Green was said to have received a lifetime contract and made a fortune, but it’s more likely that she simply worked for the company (she described herself in the 1910 census as a “housekeeper”) while serving as a missionary for the historic Olivet Baptist Church in Chicago.
In 1900, after 30 years of marriage, she was widowed. Green died from her injuries in the car accident on Aug. 30, 1923, having outlived her two children. She was believed to be 89. She was living with a great-nephew and his wife at the time.
Green was buried in an unmarked grave in Oakwood Cemetery in Chicago. That same year, the United Daughters of the Confederacy nearly succeeded in erecting a monument to “faithful colored mammies.” Legislation was approved by the U.S. Senate but did not make it past the House.
For 15 years, Sherry Williams, president of The Bronzeville Historical Society, which preserves African American culture in Chicago, searched for a descendant of Green to grant permission to place a headstone at her gravesite.

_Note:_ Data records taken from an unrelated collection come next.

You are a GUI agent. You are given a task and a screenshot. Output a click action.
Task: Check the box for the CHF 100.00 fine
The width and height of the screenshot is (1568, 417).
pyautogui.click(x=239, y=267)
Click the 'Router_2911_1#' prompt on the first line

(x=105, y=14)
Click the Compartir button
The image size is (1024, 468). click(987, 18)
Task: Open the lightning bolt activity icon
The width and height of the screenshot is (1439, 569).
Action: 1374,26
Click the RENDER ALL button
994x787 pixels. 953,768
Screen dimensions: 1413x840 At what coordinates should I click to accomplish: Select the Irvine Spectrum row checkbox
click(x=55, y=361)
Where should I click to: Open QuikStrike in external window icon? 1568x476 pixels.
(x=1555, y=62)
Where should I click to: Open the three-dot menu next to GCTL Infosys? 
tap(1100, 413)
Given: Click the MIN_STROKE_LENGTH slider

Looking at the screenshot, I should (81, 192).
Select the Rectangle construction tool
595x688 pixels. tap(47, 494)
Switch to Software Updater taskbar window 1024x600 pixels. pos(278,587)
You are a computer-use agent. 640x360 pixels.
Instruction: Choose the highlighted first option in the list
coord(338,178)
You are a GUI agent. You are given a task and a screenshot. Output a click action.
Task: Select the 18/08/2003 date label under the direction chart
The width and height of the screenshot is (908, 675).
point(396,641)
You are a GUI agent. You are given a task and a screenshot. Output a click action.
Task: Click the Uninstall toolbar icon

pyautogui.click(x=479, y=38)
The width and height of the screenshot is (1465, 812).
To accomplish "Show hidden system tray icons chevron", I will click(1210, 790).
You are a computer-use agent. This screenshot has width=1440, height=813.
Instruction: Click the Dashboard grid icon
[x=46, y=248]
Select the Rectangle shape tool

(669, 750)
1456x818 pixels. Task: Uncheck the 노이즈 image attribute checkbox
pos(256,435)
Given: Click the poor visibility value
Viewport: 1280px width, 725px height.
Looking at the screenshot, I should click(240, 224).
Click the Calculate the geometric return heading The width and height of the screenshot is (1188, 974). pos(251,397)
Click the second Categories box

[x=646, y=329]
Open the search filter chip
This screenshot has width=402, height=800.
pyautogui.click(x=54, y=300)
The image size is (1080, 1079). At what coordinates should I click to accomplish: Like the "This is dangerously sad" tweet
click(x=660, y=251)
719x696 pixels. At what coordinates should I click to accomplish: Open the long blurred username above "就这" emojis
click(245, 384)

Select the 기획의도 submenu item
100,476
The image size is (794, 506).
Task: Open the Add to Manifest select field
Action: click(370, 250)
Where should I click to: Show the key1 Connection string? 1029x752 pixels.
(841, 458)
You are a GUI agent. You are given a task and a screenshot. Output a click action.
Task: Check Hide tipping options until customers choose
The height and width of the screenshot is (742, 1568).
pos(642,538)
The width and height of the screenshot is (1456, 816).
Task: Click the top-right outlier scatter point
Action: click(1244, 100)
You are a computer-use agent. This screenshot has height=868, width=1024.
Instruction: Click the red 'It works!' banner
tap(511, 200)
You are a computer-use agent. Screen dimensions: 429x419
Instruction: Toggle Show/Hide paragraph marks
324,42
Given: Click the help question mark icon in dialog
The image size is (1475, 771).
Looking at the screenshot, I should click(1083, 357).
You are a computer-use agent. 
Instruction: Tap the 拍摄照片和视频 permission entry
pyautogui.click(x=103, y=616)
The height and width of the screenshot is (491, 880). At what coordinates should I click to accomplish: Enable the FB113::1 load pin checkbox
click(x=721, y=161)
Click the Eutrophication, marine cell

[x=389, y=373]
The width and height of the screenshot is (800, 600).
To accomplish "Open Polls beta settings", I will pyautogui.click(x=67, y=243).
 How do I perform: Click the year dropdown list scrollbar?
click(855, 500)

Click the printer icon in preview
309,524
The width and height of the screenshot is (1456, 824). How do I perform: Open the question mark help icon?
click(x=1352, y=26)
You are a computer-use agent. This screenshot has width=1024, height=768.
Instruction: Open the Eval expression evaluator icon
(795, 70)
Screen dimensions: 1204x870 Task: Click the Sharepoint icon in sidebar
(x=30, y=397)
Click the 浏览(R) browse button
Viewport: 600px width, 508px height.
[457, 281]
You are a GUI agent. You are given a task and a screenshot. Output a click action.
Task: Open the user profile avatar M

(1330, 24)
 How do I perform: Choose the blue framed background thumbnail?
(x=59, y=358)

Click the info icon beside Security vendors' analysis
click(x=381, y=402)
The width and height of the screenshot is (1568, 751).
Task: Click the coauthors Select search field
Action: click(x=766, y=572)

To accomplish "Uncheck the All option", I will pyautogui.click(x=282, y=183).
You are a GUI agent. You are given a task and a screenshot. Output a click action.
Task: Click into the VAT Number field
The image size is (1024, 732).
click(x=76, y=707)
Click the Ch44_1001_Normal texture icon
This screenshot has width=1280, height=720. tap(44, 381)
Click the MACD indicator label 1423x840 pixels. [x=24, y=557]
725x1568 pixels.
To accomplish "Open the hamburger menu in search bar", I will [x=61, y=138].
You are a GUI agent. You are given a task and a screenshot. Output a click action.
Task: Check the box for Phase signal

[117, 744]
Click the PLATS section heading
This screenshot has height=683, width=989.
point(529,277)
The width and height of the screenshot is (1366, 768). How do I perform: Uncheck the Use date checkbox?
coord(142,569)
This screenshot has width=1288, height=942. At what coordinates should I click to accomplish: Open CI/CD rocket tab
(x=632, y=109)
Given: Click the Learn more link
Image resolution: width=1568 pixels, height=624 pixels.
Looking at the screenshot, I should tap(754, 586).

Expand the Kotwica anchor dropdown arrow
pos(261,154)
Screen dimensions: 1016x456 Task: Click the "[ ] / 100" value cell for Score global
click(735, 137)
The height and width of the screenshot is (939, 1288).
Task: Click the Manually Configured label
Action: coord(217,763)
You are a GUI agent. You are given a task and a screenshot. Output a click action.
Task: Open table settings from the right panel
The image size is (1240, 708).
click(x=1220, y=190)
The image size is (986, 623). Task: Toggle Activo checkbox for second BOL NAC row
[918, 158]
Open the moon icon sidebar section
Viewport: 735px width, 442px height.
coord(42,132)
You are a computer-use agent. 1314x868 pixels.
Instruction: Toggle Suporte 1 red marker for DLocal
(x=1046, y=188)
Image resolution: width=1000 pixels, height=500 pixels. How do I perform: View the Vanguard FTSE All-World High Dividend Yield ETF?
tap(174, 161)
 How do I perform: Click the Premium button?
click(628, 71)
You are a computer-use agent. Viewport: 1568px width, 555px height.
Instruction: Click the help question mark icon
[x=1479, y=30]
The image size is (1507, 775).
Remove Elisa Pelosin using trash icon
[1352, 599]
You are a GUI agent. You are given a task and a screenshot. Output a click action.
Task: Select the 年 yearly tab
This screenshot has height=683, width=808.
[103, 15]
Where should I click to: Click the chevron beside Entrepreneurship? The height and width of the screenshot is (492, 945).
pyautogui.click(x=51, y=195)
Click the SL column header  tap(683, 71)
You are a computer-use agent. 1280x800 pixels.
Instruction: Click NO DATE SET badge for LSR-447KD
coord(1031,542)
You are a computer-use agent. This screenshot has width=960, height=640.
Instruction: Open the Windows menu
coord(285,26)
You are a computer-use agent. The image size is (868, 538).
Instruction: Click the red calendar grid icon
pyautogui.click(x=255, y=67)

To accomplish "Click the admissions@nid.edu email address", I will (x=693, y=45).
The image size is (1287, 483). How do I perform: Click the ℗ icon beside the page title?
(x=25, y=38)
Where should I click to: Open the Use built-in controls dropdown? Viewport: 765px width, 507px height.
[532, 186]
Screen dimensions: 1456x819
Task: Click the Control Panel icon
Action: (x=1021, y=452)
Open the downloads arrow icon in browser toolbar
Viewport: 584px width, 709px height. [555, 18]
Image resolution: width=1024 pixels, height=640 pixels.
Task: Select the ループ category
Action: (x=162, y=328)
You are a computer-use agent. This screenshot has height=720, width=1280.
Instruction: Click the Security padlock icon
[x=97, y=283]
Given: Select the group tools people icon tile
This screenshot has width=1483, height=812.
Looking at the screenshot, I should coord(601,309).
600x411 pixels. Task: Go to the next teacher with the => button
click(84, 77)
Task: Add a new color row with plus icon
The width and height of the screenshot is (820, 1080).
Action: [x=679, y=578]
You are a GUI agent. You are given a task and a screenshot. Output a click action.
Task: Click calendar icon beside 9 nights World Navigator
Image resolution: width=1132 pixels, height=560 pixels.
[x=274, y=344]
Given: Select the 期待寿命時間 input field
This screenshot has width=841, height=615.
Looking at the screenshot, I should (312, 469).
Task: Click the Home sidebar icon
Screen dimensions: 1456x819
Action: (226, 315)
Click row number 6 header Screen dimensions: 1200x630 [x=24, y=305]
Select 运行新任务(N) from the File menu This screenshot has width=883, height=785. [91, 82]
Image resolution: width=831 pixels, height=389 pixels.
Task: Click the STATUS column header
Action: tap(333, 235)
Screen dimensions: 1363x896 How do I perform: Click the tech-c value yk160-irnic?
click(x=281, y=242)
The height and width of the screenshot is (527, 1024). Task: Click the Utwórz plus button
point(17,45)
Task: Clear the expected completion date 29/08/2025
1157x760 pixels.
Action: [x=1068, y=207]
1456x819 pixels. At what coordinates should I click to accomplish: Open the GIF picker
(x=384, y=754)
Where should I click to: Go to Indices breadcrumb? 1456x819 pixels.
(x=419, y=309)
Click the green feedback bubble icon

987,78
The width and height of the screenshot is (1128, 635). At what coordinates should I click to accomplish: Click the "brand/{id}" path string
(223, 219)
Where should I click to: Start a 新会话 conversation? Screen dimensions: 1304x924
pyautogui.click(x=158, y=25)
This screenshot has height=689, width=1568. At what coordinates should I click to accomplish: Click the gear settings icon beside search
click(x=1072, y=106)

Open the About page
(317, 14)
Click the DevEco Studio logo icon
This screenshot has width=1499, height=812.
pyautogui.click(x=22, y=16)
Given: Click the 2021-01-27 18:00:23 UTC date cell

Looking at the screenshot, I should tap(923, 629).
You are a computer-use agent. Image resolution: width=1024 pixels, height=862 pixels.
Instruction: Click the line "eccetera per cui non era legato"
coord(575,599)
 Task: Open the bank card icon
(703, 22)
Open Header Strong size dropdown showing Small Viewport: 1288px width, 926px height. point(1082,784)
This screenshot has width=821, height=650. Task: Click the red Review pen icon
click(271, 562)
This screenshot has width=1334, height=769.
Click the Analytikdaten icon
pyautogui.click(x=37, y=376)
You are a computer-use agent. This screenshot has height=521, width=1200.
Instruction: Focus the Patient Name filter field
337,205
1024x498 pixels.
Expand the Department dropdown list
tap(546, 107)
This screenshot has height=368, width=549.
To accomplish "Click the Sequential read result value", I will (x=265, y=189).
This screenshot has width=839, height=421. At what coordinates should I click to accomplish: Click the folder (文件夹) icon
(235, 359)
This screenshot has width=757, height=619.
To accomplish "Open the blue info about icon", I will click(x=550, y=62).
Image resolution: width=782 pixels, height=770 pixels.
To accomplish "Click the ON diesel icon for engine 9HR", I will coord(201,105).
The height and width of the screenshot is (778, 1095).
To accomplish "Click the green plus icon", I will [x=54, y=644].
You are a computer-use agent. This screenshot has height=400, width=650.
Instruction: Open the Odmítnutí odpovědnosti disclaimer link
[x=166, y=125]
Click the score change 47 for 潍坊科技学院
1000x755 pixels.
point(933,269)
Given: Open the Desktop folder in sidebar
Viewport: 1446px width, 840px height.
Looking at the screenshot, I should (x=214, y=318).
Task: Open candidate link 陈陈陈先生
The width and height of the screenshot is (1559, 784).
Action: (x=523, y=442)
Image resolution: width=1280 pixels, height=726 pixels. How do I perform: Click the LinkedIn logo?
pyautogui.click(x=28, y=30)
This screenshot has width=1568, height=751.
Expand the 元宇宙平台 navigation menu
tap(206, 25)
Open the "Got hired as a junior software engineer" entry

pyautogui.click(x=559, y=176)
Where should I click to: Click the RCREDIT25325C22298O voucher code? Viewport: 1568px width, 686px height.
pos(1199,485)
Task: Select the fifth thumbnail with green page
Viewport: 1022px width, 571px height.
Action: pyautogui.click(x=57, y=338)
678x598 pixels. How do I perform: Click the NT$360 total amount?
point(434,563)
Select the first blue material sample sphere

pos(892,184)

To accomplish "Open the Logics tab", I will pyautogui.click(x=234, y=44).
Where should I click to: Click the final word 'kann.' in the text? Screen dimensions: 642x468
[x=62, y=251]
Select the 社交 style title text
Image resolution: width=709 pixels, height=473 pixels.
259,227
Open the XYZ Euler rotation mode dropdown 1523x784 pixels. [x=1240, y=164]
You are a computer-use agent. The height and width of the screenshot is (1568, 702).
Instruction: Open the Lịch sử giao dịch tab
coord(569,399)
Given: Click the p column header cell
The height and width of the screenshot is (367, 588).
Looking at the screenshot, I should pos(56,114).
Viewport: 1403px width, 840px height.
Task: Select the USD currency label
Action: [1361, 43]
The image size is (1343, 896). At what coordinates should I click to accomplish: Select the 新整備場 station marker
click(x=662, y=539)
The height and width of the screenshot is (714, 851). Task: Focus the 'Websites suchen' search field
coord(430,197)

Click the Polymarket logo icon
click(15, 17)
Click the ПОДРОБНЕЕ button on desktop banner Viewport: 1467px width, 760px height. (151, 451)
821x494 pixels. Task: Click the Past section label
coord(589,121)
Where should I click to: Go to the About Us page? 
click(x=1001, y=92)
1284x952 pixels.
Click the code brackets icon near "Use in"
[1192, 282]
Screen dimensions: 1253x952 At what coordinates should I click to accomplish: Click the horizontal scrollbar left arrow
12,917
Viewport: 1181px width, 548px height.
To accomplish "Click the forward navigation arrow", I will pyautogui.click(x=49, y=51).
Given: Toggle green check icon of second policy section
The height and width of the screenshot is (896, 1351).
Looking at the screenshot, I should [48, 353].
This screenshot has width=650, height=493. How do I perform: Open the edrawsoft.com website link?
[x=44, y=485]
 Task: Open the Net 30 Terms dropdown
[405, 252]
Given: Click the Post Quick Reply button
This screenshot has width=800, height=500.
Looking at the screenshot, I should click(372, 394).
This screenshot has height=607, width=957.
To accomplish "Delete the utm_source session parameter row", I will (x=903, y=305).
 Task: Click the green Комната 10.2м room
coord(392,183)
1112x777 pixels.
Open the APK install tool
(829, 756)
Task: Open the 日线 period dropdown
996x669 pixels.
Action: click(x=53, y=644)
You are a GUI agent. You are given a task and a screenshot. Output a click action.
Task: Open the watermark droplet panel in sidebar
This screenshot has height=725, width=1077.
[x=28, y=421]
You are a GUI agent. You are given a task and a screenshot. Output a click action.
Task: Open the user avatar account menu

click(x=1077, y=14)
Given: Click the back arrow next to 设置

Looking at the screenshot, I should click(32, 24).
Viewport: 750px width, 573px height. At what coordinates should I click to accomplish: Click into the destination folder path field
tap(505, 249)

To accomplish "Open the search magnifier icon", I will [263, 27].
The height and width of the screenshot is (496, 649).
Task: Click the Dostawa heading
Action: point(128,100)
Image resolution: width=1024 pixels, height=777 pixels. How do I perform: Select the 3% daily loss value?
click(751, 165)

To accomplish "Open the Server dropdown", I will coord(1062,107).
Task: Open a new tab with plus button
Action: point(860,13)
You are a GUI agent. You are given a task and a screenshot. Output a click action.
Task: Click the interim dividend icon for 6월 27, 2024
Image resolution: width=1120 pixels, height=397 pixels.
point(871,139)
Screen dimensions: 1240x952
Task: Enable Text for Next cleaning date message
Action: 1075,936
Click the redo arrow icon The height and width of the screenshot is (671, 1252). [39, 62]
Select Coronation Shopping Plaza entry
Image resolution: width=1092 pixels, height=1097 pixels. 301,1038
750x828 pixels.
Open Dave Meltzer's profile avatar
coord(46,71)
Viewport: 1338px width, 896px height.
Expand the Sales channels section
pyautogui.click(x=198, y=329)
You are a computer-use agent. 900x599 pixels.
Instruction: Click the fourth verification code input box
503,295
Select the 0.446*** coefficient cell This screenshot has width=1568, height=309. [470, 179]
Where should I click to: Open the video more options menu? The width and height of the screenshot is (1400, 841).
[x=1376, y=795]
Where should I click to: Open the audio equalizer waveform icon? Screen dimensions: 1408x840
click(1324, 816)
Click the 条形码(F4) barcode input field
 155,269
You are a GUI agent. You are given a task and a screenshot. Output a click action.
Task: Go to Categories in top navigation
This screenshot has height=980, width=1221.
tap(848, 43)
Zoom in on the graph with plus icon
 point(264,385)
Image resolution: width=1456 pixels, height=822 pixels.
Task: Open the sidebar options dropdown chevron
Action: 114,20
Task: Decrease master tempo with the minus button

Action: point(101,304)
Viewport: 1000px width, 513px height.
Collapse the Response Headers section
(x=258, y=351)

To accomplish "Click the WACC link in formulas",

This year, she reached a great-great-great nephew, Marcus Hayes, of Huntsville, Alabama, who heartily agreed. Hayes, who is studying to become a pastor at Oakwood University, which is affiliated with the Seventh-day Adventist Church, said in a phone interview that Green had used her prominence to promote equality and would be disappointed that others had profited from her talent while her family received no recognition or compensation.
“She would want the real story to be told of her and the ladies that came after her,” Hayes said. “Aunt Jemima is more than a character. She is Nancy Green, and this is her recipe, and her legacy must be told.”
Williams said she hoped to hold a ceremony for Green at the cemetery this year. She also made the case not to forget the Aunt Jemima image.
“History does not simply disappear when you remove the Aunt Jemima image and brand name,” Williams wrote.
“Aunt Jemima is representative of the countless Black women who were and are the essential workers,” she added. “Nancy Green in particular is the ideal woman to salute.”